— BEGIN DATA FOR THIS EXERCISE —

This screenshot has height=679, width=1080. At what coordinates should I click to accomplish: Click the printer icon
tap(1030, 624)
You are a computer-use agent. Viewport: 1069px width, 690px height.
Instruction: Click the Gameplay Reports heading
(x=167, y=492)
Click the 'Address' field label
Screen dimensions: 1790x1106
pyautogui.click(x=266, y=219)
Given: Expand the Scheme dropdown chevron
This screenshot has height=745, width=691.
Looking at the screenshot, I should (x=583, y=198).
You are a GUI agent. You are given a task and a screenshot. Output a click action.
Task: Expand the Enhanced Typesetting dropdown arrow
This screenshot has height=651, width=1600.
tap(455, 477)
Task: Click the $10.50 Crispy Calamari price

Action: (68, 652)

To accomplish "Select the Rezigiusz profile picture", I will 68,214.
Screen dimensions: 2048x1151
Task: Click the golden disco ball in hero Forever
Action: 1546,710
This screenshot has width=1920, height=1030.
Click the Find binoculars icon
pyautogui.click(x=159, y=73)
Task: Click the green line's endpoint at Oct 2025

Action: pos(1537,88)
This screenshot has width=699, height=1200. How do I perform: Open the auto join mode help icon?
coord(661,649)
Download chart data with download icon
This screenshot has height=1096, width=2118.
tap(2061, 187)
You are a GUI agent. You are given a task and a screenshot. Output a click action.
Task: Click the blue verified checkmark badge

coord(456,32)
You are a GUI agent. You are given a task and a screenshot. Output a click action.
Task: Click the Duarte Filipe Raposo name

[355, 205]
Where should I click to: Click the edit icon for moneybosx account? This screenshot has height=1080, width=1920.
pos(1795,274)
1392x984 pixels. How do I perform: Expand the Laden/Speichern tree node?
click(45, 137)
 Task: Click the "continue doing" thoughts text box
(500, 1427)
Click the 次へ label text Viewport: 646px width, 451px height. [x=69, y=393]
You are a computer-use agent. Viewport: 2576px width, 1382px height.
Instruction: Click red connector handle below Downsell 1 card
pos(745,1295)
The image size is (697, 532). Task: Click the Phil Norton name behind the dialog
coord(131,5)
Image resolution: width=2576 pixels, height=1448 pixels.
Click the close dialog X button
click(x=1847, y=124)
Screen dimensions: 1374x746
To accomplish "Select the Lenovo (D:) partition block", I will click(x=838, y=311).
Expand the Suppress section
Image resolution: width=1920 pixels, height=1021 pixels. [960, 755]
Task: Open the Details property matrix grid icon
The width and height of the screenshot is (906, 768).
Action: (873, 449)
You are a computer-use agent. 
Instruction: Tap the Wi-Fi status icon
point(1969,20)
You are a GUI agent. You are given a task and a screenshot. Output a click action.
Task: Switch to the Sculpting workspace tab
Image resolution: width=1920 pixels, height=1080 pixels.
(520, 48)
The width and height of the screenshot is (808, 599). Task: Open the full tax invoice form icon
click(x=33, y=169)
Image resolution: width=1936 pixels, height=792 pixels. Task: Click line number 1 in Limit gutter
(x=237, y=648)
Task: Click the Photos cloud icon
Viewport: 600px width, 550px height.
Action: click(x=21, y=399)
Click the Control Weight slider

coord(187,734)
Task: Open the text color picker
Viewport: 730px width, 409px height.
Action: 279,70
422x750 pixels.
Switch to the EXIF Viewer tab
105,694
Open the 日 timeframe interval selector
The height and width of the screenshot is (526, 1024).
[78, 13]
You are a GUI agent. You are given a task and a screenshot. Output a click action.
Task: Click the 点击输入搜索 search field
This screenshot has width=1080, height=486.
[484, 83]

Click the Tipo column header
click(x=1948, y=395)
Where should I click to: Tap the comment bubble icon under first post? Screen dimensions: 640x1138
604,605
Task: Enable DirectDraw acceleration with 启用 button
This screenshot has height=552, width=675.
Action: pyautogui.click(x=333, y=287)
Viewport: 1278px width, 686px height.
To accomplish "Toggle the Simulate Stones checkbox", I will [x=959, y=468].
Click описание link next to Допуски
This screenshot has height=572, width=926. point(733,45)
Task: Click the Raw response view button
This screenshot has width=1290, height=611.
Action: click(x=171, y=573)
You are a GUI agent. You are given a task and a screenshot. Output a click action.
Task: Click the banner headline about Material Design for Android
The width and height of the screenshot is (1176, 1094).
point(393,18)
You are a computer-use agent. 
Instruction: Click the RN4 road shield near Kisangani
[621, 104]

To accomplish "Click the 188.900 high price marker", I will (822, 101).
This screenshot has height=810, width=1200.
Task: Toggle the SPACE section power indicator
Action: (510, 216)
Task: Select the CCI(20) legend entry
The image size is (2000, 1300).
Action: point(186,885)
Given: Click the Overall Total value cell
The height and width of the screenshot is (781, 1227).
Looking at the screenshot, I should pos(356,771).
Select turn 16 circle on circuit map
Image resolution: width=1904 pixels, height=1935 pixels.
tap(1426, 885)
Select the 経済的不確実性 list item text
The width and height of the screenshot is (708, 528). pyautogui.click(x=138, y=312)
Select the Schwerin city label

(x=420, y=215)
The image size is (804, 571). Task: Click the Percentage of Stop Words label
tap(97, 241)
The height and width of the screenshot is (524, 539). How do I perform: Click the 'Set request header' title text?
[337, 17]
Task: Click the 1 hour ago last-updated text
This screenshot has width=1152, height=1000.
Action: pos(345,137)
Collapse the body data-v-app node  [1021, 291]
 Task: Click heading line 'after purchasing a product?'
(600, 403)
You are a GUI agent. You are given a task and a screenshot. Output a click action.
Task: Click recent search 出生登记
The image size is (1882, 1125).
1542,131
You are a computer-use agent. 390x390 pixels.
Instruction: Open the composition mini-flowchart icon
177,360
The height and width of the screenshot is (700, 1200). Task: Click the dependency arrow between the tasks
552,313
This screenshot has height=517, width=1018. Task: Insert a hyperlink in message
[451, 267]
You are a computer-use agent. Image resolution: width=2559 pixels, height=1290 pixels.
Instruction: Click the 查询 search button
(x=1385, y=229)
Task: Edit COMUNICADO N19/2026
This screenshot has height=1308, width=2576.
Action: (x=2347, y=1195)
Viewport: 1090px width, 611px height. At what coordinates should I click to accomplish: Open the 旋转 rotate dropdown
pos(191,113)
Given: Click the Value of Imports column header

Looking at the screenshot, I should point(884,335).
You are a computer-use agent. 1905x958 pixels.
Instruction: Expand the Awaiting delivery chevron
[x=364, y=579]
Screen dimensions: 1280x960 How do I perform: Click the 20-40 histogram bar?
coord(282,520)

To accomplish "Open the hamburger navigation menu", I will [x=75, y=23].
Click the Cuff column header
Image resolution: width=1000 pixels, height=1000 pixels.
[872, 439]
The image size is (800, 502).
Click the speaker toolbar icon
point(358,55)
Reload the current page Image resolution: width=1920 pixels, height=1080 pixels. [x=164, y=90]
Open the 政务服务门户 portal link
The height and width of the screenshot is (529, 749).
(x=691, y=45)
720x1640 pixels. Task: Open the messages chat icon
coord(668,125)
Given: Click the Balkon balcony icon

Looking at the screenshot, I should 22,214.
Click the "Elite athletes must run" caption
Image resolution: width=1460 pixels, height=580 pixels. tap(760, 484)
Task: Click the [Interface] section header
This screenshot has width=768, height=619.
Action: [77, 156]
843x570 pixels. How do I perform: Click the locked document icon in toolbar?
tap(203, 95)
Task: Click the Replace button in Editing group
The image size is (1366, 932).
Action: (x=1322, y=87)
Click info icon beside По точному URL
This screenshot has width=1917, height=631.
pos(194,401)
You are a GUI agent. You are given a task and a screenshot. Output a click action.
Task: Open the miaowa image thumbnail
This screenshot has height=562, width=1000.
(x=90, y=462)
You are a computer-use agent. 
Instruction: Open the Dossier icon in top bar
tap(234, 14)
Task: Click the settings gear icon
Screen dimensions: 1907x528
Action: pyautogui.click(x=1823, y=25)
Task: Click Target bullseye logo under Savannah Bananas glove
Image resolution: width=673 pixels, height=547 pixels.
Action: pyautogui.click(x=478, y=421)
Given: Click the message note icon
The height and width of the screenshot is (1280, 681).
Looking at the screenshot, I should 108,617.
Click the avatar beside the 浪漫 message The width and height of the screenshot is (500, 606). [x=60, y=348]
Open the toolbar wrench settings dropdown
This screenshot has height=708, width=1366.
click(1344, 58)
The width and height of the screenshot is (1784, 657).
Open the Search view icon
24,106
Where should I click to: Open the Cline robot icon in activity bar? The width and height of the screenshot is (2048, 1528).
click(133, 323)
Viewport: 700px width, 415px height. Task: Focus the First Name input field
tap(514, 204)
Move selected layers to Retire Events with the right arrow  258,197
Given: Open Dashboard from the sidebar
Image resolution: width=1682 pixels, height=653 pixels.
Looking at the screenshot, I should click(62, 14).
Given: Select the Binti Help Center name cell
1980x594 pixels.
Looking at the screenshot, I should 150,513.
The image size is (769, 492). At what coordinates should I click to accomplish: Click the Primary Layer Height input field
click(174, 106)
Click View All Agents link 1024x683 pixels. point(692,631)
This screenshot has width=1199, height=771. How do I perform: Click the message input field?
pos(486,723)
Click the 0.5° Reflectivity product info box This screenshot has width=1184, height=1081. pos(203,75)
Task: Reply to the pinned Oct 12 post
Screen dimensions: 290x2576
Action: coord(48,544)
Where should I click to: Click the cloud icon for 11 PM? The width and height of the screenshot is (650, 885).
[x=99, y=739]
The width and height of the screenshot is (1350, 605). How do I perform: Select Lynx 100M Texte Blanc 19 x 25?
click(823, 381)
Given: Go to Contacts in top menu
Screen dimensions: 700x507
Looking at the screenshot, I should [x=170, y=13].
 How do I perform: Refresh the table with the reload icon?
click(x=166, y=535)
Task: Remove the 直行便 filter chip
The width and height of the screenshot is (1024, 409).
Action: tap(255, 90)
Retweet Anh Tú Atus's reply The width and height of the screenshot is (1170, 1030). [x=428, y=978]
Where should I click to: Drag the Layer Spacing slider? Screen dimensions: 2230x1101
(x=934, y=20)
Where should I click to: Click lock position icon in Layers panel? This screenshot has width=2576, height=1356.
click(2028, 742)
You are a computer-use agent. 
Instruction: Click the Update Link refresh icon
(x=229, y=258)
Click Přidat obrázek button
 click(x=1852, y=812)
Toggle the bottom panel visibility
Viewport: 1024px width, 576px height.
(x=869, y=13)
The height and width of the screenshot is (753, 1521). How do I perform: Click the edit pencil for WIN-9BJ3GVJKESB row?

— END DATA FOR THIS EXERCISE —

*WORK INSTRUCTIONS*
Copy verbatim the lines of the entries starting at the line containing "The image size is (697, 532)." and ending at the line containing "Image resolution: width=1920 pixels, height=1021", both of those lines included.

*RESPONSE FOR THIS EXERCISE*
The image size is (697, 532). Task: Click the Phil Norton name behind the dialog
coord(131,5)
Image resolution: width=2576 pixels, height=1448 pixels.
Click the close dialog X button
click(x=1847, y=124)
Screen dimensions: 1374x746
To accomplish "Select the Lenovo (D:) partition block", I will click(x=838, y=311).
Expand the Suppress section
Image resolution: width=1920 pixels, height=1021 pixels. [960, 755]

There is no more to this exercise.